Implement PAVA spend-smoothing under no-borrowing constraint
Company: Upstart
Role: Data Scientist
Category: Machine Learning
Difficulty: hard
Interview Round: Technical Screen
You are given a length-65 vector profit[1..65] of yearly discretionary income (can be treated as nonnegative real numbers). We want a spending plan s[1..65] that is as even as possible over time while not spending future money.
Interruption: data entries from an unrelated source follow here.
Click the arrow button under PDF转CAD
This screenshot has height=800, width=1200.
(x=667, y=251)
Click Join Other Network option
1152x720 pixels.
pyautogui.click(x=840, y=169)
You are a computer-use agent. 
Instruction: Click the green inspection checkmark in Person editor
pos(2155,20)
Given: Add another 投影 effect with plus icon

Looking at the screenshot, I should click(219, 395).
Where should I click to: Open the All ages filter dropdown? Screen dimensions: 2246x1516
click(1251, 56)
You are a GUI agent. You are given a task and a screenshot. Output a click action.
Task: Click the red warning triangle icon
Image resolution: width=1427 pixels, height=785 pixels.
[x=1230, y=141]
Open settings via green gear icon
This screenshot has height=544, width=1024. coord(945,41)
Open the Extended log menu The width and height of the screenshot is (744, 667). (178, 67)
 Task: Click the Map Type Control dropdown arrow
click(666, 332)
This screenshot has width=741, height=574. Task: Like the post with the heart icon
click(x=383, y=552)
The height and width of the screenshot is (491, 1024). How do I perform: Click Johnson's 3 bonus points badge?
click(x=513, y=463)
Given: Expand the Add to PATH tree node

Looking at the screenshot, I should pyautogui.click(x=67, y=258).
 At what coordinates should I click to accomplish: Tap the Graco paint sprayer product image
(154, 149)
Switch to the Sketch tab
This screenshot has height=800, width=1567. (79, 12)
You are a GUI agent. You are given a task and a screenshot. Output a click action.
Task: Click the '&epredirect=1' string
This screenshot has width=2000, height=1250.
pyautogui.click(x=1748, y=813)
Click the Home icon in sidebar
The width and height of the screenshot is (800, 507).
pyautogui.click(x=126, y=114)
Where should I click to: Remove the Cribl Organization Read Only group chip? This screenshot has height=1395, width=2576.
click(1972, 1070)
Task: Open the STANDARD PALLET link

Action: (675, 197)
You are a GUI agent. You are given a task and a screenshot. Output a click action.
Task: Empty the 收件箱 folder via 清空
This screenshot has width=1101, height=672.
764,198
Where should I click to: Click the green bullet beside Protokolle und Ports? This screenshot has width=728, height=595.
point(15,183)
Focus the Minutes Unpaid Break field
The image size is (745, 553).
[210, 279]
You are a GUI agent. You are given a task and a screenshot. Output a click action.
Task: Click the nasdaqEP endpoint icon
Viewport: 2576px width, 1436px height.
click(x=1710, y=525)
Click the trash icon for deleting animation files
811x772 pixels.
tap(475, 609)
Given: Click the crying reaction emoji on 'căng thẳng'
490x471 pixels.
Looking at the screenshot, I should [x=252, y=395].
Formally, solve: minimize Σ_{t=1..65} (s_t − profit_t)^2 subject to s_1 ≤ s_2 ≤ … ≤ s_65, s_t ≥ 0, and Σ_{i=1..t} s_i ≤ Σ_{i=1..t} profit_i for all t (no borrowing), with Σ_{t} s_t = Σ_{t} profit_t (no money left unallocated). 1) Show that the solution is the isotonic L2 regression of profit under a nondecreasing constraint (Pool-Adjacent-Violators Algorithm, PAVA) and explain why it respects no-borrowing when mass is only shifted forward. 2) Implement an O(n) PAVA (R or Python), returning s and the block structure. 3) Using set.seed(12345) and profit ~ rnorm(65, mean=1000, sd=100) (clip at 0 if needed), run your algorithm, report Σ(s_t − profit_t)^2, verify monotonicity, and demonstrate that cumulative spend never exceeds cumulative profit at any prefix. 4) Compare against a naive iterative averaging method (like repeatedly averaging decreasing runs) on both correctness and runtime.
Quick Answer: This question evaluates isotonic L2 regression, constrained quadratic optimization, and algorithmic implementation skills through a monotone spending plan with cumulative no-borrowing constraints, including designing and verifying an O(n) Pool-Adjacent-Violators-style routine and its empirical error/runtime.